Spark and SparkSQL: how to simulate a window function? - scala

Spark and SparkSQL: how to simulate a window function?

Description

Given df data frame

 id | date --------------- 1 | 2015-09-01 2 | 2015-09-01 1 | 2015-09-03 1 | 2015-09-04 2 | 2015-09-04 

I want to create a current counter or index,

  • grouped by the same identifier and
  • sorted by date in this group,

Thus,

 id | date | counter -------------------------- 1 | 2015-09-01 | 1 1 | 2015-09-03 | 2 1 | 2015-09-04 | 3 2 | 2015-09-01 | 1 2 | 2015-09-04 | 2 

This is what I can achieve with a window function like

 val w = Window.partitionBy("id").orderBy("date") val resultDF = df.select( df("id"), rowNumber().over(w) ) 

Unfortunately, Spark 1.4.1 does not support window functions for regular data frames:

 org.apache.spark.sql.AnalysisException: Could not resolve window function 'row_number'. Note that, using window functions currently requires a HiveContext; 

Questions

  • How can I do the above calculation on current Spark 1.4.1 without using window functions?
  • When will window functions for regular frames be supported in Spark?

Thanks!

+9
scala apache-spark window-functions apache-spark-sql


source share


3 answers




You can do this with RDD. Personally, I think the API for RDD makes a lot more sense - I don't always want my data to be β€œflat” like data.

 val df = sqlContext.sql("select 1, '2015-09-01'" ).unionAll(sqlContext.sql("select 2, '2015-09-01'") ).unionAll(sqlContext.sql("select 1, '2015-09-03'") ).unionAll(sqlContext.sql("select 1, '2015-09-04'") ).unionAll(sqlContext.sql("select 2, '2015-09-04'")) // dataframe as an RDD (of Row objects) df.rdd // grouping by the first column of the row .groupBy(r => r(0)) // map each group - an Iterable[Row] - to a list and sort by the second column .map(g => g._2.toList.sortBy(row => row(1).toString)) .collect() 

The above result gives the following result:

 Array[List[org.apache.spark.sql.Row]] = Array( List([1,2015-09-01], [1,2015-09-03], [1,2015-09-04]), List([2,2015-09-01], [2,2015-09-04])) 

If you need a position in the "group", you can use zipWithIndex .

 df.rdd.groupBy(r => r(0)).map(g => g._2.toList.sortBy(row => row(1).toString).zipWithIndex).collect() Array[List[(org.apache.spark.sql.Row, Int)]] = Array( List(([1,2015-09-01],0), ([1,2015-09-03],1), ([1,2015-09-04],2)), List(([2,2015-09-01],0), ([2,2015-09-04],1))) 

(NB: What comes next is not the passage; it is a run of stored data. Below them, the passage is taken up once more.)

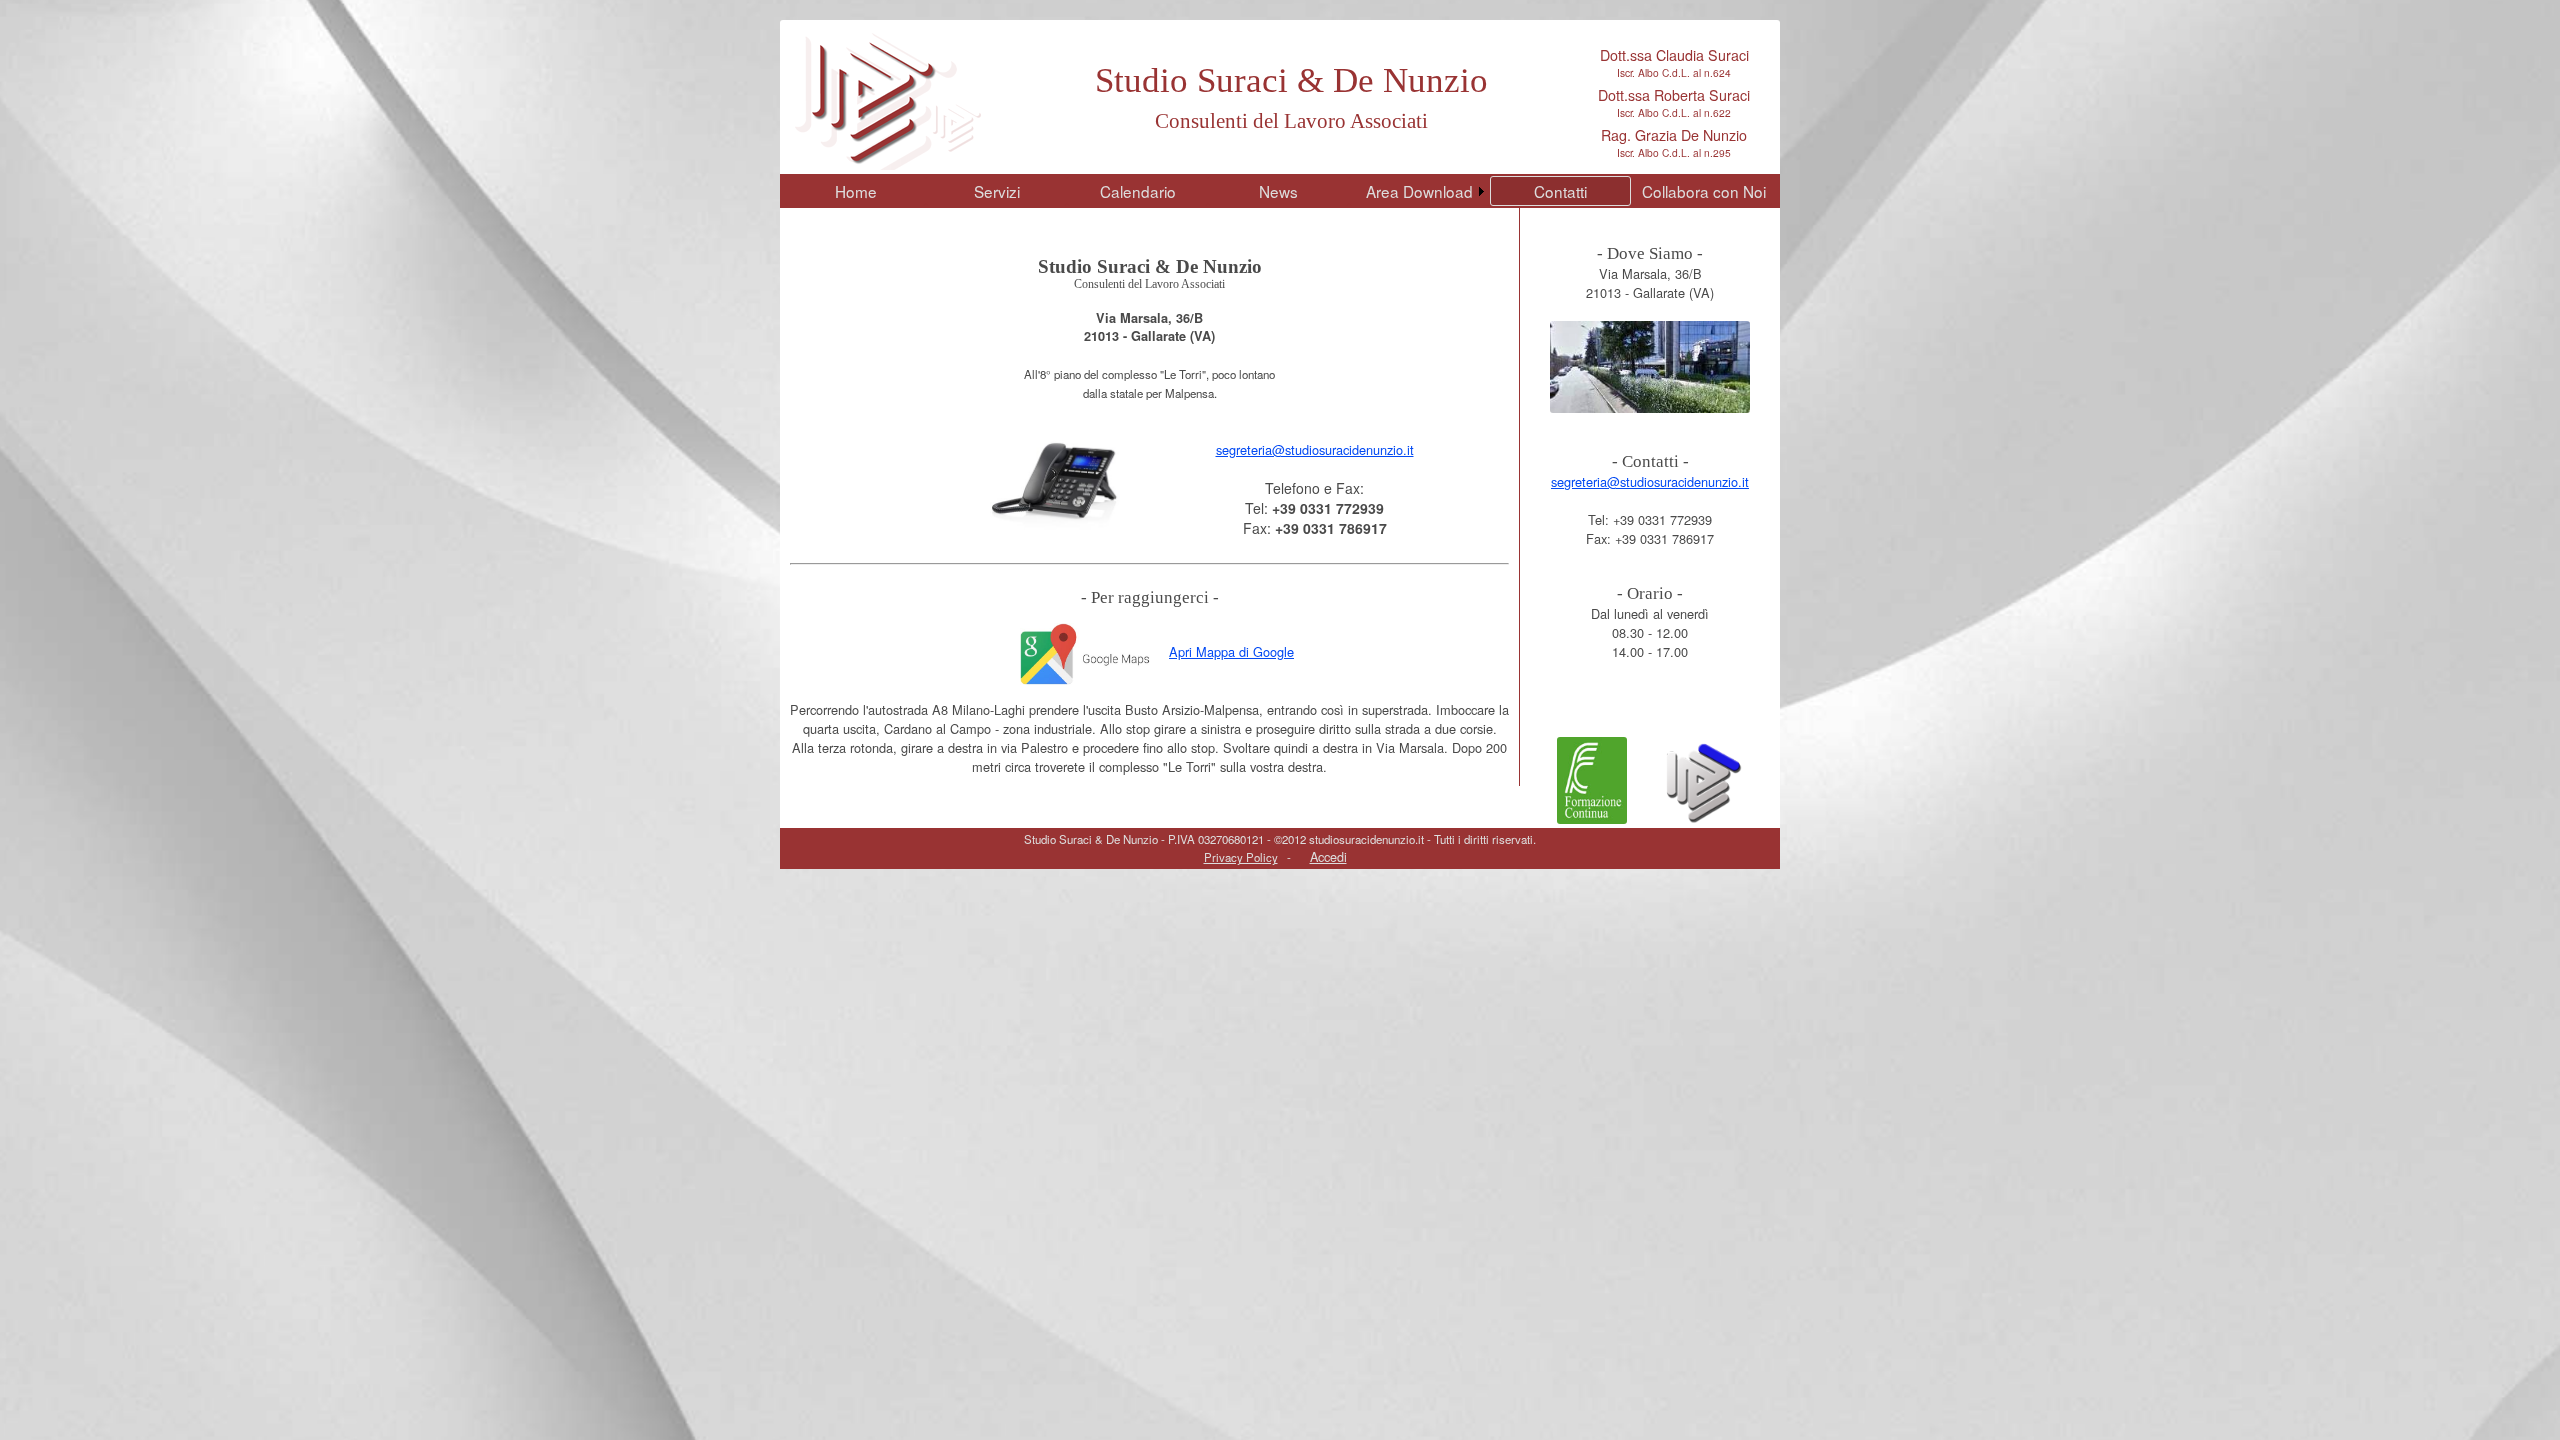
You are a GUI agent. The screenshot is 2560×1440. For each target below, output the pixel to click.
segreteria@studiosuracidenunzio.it (1315, 449)
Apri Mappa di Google (1231, 651)
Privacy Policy (1241, 857)
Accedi (1328, 856)
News (1278, 191)
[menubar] (1278, 191)
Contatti (1560, 191)
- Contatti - (1650, 461)
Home (856, 191)
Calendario (1138, 191)
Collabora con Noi (1704, 191)
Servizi (997, 191)
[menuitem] (855, 191)
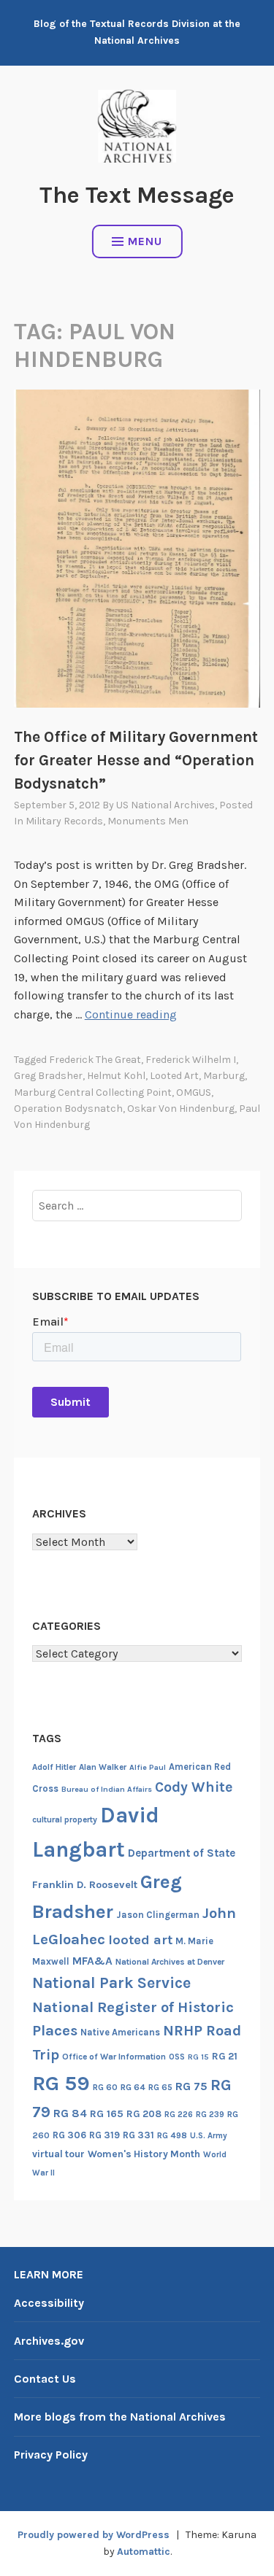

You can hide this back into a simple list / array of Row objects using FlatMap, but if you need to do something in a group, that would not be a great idea.

The disadvantage of using RDD is that it is tedious to convert from a DataFrame to RDD and vice versa.

+6


source share


You can use a HiveContext for a local DataFrames , and unless you have a very good reason for not having it, this is probably a good idea. This SQLContext default SQLContext available in the spark-shell and pyspark spark-shell (as sparkR now seems to use plain SQLContext ), and its parser is recommended Spark SQL Reference and DataFrame .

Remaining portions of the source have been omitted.